(How to complete this task): Repeat exactly the lines of the entries below from the one with "This screenshot has width=1288, height=943." through the one with "is (1290, 634).", both ends included, and nothing else.

[Start of Attachment]

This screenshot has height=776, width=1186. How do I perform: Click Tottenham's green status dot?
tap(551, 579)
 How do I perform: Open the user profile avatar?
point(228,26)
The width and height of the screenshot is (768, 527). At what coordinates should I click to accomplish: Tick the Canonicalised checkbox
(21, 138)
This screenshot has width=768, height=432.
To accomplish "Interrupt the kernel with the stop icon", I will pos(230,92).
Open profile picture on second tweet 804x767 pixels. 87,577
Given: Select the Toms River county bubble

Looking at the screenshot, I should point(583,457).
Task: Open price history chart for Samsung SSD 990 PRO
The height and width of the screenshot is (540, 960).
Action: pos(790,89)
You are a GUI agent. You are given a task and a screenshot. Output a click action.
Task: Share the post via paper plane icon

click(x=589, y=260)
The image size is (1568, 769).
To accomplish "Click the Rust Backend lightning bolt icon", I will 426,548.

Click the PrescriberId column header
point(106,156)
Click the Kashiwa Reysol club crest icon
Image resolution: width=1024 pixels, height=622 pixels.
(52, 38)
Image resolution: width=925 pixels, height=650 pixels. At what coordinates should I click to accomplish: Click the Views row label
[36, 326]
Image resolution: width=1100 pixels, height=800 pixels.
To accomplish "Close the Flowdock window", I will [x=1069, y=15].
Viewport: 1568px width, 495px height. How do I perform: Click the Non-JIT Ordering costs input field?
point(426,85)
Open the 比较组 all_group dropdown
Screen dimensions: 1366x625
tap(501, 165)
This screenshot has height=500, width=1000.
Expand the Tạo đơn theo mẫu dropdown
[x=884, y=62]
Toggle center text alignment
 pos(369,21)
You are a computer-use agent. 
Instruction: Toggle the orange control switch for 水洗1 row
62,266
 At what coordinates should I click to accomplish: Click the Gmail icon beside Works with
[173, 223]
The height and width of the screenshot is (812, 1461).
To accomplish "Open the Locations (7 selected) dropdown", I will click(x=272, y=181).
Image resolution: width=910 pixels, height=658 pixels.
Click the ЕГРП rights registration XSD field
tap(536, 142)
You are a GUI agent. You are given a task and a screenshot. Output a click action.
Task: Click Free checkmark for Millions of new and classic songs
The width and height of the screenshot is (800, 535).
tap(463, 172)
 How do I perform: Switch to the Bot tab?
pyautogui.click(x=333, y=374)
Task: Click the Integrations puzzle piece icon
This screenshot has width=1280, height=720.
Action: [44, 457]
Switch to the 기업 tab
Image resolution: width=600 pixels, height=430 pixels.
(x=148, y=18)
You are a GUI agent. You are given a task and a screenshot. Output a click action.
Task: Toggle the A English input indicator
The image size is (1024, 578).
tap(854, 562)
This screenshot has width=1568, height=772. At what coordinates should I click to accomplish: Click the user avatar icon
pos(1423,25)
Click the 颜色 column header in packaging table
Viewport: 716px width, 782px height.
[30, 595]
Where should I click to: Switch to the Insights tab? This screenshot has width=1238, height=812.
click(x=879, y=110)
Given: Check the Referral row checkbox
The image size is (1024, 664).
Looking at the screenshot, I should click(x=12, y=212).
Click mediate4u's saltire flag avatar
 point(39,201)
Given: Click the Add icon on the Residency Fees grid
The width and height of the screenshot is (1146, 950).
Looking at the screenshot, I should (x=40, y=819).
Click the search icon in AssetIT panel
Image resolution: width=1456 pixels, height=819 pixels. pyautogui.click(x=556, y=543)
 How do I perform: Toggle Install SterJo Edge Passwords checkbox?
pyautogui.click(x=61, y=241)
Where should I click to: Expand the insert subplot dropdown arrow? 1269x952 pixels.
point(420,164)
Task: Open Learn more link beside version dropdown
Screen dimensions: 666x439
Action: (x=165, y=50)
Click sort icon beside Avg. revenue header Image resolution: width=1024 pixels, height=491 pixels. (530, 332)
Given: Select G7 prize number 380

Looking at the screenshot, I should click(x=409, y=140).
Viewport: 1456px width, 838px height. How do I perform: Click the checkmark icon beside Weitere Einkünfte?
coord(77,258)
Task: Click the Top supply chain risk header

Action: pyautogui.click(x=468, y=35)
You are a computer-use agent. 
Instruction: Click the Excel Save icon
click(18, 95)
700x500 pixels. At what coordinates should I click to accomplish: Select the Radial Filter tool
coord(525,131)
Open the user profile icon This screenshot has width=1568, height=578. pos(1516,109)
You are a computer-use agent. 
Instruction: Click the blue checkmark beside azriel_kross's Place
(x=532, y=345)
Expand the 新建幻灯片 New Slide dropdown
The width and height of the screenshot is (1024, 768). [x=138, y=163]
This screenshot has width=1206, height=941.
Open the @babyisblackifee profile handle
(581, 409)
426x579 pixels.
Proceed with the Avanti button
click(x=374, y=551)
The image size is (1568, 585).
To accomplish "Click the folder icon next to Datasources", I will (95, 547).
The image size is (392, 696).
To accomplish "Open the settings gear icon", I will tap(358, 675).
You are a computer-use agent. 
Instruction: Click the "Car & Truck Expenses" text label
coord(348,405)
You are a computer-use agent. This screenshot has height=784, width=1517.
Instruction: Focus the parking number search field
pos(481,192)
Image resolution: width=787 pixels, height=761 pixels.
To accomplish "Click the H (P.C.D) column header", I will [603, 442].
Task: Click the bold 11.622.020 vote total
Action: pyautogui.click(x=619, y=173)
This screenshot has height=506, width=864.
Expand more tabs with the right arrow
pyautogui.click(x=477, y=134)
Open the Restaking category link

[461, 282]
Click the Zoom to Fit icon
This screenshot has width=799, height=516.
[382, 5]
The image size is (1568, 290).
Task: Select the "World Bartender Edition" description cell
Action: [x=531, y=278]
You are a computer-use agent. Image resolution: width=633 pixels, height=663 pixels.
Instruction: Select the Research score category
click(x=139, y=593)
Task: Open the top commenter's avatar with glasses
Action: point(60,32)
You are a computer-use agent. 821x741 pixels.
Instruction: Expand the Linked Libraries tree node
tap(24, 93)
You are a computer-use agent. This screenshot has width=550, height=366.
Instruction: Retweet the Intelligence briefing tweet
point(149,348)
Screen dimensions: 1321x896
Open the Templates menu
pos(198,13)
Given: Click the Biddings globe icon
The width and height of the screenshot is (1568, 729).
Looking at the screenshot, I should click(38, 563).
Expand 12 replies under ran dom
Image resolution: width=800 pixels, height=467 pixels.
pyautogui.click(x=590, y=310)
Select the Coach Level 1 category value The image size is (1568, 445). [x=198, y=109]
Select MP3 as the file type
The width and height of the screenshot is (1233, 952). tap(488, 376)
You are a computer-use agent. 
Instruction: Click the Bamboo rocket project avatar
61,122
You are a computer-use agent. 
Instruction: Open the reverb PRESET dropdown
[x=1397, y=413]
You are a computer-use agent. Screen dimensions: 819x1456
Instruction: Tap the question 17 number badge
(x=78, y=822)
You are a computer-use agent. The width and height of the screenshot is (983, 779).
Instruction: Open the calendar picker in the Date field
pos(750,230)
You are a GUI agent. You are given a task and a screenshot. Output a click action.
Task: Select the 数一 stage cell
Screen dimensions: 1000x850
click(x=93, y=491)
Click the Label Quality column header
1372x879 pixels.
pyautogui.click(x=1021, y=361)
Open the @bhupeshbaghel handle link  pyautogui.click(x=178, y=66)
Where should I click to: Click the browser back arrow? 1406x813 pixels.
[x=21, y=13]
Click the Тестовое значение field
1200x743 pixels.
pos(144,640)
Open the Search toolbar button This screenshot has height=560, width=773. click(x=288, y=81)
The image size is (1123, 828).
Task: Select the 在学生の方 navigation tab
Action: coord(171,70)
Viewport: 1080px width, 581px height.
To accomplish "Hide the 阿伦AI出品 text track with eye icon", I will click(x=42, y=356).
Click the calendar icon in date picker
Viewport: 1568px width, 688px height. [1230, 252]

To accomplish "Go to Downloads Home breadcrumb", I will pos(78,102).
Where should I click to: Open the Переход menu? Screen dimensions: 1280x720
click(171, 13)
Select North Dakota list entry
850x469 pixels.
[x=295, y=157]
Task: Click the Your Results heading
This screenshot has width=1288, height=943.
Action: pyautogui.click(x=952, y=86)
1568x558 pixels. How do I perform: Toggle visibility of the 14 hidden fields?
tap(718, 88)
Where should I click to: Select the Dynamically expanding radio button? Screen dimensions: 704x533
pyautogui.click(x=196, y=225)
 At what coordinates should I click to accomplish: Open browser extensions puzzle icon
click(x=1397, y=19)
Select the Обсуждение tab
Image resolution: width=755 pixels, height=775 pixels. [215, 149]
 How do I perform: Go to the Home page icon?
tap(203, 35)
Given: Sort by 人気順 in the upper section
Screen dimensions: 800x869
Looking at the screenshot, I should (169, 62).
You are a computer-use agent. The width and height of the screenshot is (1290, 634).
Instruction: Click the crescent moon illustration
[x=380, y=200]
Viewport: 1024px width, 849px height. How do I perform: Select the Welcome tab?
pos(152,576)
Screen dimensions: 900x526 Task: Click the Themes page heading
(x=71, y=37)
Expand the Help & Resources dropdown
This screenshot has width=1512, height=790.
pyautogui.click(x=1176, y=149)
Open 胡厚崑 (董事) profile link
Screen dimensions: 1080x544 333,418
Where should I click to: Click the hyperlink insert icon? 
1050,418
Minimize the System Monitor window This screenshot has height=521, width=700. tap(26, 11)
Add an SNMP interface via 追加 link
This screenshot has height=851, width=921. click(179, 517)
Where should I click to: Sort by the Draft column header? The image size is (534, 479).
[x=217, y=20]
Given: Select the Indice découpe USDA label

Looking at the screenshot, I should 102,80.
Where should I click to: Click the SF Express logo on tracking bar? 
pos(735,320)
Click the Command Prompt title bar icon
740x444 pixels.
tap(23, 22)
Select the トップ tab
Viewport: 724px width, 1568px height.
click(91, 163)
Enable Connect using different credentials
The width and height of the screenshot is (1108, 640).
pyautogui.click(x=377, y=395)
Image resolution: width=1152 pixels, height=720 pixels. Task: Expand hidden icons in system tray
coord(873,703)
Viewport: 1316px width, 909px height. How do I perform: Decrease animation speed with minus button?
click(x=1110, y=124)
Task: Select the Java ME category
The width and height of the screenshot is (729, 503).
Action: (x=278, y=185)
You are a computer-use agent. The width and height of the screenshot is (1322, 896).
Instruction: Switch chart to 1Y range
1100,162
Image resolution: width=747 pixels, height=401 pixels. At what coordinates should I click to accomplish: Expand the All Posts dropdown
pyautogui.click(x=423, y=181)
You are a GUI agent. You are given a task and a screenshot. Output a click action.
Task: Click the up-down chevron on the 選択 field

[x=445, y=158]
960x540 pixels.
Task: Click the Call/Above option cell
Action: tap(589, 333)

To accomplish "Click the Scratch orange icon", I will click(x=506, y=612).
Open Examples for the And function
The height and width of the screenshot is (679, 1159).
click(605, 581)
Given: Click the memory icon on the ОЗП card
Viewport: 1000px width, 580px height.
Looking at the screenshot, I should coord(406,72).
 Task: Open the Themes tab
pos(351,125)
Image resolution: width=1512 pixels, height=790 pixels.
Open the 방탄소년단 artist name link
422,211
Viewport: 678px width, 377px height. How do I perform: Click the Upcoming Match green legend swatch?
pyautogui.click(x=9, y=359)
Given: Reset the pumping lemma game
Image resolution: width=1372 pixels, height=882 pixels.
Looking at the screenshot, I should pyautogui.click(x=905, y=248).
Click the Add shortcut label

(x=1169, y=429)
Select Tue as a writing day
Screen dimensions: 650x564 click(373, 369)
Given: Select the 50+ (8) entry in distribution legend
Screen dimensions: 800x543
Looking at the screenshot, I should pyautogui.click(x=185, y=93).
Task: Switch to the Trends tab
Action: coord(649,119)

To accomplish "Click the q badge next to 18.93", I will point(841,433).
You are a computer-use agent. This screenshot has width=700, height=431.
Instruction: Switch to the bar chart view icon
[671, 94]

[End of Attachment]

(Result below):
This screenshot has width=1288, height=943.
Action: pyautogui.click(x=952, y=86)
1568x558 pixels. How do I perform: Toggle visibility of the 14 hidden fields?
tap(718, 88)
Where should I click to: Select the Dynamically expanding radio button? Screen dimensions: 704x533
pyautogui.click(x=196, y=225)
 At what coordinates should I click to accomplish: Open browser extensions puzzle icon
click(x=1397, y=19)
Select the Обсуждение tab
Image resolution: width=755 pixels, height=775 pixels. [215, 149]
 How do I perform: Go to the Home page icon?
tap(203, 35)
Given: Sort by 人気順 in the upper section
Screen dimensions: 800x869
Looking at the screenshot, I should (169, 62).
You are a computer-use agent. The width and height of the screenshot is (1290, 634).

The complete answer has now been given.